Manipulation of columns with pandas

1

I'm running a regression where I have 3 parameters and a column with categories.

As sklearn does not recognize categories I transform them into dummies (I create a column for each category and fill it with 1 case belongs to the column category and zero otherwise)

from sklearn import preprocessing
myEncoder = preprocessing.OneHotEncoder()
myEncoder.fit(df_c_f[['segment_id']])
dummies = myEncoder.transform(df_c_f[['segment_id']]).toarray()

So my array that initially has n rows and 4 columns now has 3 columns + c columns of categories.

Doubt is how I can iterate my first 3 columns with all dummies so I end up with n rows and 3 * c columns.

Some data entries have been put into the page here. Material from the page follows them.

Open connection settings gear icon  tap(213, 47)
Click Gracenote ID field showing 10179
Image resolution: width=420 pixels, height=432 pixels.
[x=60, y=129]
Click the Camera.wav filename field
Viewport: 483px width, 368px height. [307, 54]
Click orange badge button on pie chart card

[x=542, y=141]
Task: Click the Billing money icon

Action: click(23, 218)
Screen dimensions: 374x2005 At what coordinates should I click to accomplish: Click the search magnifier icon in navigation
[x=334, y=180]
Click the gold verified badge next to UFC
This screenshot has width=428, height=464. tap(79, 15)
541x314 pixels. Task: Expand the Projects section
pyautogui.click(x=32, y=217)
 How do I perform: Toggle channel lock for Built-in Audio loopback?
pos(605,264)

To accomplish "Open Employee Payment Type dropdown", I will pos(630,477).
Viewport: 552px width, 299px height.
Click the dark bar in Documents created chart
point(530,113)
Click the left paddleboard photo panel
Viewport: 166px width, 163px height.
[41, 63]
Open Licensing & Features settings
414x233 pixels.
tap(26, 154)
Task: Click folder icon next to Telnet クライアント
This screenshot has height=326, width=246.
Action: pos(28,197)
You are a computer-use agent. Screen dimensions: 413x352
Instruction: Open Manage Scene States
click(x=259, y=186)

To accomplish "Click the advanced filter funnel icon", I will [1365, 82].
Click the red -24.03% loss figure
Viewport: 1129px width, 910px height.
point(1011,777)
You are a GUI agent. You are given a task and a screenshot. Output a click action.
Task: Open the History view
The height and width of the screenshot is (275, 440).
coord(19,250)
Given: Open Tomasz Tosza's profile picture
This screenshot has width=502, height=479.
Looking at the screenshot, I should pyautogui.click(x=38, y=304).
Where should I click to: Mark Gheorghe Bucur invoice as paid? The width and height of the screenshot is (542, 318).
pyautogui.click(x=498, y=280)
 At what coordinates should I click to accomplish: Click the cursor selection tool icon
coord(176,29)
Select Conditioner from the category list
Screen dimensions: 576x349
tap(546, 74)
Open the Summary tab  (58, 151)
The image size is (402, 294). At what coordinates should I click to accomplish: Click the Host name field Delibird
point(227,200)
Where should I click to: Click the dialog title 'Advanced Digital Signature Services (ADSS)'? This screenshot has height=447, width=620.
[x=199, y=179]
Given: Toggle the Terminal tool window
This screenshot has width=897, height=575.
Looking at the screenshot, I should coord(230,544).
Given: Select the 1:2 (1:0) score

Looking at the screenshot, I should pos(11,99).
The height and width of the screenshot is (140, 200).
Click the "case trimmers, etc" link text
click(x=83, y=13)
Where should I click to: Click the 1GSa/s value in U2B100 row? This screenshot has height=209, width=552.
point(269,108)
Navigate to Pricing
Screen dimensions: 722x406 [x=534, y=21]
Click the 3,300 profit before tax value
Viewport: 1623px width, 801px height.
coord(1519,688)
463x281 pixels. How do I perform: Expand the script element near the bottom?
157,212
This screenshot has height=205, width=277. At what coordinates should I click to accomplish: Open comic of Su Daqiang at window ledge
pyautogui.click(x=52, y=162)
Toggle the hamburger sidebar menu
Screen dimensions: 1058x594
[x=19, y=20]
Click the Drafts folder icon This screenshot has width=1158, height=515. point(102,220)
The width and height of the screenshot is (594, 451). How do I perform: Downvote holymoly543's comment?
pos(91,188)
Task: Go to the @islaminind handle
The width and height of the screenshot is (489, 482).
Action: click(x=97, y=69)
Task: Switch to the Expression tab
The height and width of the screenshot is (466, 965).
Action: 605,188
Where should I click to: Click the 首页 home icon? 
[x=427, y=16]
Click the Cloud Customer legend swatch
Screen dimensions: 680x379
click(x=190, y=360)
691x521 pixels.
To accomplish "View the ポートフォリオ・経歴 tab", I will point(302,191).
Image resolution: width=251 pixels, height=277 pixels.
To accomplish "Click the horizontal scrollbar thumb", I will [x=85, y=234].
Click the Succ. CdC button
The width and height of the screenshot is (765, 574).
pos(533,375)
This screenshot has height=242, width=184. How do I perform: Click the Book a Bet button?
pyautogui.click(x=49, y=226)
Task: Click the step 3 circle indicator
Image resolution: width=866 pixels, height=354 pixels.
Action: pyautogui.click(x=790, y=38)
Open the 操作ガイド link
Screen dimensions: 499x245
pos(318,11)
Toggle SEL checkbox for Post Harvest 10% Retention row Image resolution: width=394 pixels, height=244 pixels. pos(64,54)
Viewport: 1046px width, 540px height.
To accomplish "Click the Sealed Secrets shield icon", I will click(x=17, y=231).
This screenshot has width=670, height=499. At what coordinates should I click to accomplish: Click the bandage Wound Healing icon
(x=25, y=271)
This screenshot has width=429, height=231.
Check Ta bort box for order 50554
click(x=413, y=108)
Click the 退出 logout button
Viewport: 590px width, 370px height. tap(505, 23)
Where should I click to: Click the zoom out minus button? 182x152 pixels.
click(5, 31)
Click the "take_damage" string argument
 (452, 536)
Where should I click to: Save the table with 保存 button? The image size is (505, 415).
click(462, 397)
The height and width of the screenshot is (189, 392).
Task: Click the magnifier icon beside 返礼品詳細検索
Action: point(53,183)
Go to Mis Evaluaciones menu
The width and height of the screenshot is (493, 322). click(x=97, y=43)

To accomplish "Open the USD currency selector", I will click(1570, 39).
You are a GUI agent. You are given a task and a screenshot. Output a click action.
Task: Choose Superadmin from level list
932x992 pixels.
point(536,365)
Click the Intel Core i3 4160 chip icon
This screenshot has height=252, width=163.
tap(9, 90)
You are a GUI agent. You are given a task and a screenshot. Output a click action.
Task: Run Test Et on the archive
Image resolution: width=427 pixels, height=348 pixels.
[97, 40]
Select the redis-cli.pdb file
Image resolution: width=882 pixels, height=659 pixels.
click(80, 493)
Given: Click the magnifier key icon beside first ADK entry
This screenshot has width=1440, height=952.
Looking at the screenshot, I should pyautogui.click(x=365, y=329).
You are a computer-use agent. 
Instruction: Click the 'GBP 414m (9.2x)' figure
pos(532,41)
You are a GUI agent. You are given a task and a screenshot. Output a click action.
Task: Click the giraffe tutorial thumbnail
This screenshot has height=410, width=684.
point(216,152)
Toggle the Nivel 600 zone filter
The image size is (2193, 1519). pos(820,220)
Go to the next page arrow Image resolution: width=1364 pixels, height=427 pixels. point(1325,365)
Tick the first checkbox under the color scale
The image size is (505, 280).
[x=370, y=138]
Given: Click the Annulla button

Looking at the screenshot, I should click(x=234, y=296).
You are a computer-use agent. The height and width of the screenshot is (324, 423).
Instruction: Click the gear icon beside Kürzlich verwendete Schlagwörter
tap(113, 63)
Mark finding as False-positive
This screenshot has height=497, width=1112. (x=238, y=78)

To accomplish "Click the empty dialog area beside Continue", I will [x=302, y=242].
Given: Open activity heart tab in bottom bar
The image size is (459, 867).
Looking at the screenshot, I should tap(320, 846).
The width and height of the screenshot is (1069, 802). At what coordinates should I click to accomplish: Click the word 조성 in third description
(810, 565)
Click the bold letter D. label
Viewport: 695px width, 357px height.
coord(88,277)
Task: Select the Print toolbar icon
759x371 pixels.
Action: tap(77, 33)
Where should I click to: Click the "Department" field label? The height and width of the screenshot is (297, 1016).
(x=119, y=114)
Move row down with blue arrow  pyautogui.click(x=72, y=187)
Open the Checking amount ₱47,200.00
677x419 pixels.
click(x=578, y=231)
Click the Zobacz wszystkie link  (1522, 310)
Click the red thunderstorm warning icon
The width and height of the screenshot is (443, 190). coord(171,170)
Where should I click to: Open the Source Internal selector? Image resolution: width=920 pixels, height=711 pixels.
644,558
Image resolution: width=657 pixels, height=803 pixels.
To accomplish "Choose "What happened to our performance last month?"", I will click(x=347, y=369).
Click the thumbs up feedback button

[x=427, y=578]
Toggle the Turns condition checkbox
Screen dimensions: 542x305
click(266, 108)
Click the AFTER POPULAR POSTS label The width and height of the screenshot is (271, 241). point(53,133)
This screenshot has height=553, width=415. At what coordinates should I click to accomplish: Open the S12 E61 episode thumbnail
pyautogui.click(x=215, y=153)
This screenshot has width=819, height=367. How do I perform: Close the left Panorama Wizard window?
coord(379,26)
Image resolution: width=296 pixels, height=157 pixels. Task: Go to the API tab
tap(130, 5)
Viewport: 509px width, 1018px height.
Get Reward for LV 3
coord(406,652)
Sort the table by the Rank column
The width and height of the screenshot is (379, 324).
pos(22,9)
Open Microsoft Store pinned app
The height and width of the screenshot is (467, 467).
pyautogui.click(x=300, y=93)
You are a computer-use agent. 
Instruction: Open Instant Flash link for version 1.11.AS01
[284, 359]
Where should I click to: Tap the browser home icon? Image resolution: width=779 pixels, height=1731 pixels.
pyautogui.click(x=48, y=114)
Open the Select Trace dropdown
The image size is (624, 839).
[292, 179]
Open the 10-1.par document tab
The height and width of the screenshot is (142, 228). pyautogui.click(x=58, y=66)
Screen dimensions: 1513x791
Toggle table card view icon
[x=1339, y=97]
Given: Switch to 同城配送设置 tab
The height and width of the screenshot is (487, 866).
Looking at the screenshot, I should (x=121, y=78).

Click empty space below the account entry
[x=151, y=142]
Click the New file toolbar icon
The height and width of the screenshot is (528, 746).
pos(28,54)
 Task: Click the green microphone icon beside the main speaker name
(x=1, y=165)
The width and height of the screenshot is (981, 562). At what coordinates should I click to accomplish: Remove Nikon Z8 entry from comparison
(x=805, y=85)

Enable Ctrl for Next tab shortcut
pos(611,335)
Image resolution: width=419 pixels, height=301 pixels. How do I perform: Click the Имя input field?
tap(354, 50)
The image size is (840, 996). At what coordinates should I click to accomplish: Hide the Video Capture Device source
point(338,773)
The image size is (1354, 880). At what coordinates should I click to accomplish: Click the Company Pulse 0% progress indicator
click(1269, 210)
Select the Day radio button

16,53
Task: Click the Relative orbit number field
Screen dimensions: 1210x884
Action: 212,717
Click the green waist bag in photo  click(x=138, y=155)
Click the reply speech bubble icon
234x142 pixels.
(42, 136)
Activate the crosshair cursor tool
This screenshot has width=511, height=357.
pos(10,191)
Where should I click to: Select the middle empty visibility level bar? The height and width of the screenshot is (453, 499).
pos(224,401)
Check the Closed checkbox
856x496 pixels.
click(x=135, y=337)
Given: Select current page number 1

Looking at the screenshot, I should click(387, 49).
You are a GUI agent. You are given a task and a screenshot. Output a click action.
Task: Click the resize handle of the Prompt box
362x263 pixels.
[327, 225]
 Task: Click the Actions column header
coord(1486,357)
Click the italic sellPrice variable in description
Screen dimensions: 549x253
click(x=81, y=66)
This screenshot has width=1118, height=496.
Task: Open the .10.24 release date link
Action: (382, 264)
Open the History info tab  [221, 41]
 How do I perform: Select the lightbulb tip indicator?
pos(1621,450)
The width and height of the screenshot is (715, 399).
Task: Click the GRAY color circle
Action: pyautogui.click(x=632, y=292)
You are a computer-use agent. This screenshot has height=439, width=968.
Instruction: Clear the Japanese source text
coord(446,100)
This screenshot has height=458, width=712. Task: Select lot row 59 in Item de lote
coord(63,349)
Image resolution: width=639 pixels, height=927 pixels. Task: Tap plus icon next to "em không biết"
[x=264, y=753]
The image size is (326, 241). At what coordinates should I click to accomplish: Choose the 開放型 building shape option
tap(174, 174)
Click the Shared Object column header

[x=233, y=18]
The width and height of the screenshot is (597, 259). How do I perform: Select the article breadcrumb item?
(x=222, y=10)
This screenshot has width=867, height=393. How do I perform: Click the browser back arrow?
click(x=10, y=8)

I ran the following code to do this, but it only works for small arrays, any number a little big the code hangs

matrix = []
def itera_parametros_e_dummies(matrix1,matrix2):
    print(len(matrix1))
    if len(matrix1) != len(matrix2):
        print("matrizes de tamanhos diferentes")
    else:
        for i in range(len(matrix1)):
            matrix.append(np.dot(matrix1[i:i+1],(matrix2[i:i+1]))[0])
    return(matrix)

itera_parametros_e_dummies(log_orgc_traf,df_dummies)
    
asked by anonymous 19.05.2017 / 03:31

1 answer

2

So the first thing is about creating the dummies. Whenever you create dummies, you should drop a column from them. If there are n categories there must be n-1 columns of dummies. That's what's called Dummy Variable Trap .

The OneHotEncoder process should by nature always create the column with the same number of rows in the entire dataset. Instead of myEncoder.fit(df_c_f[['segment_id']]) use dummies = myEncoder.fit_transform(df_c_f[['segment_id']]) . Save a line.

I also do not quite understand what the reason for multiplication is and what you expect from it.

    
14.07.2017 / 05:55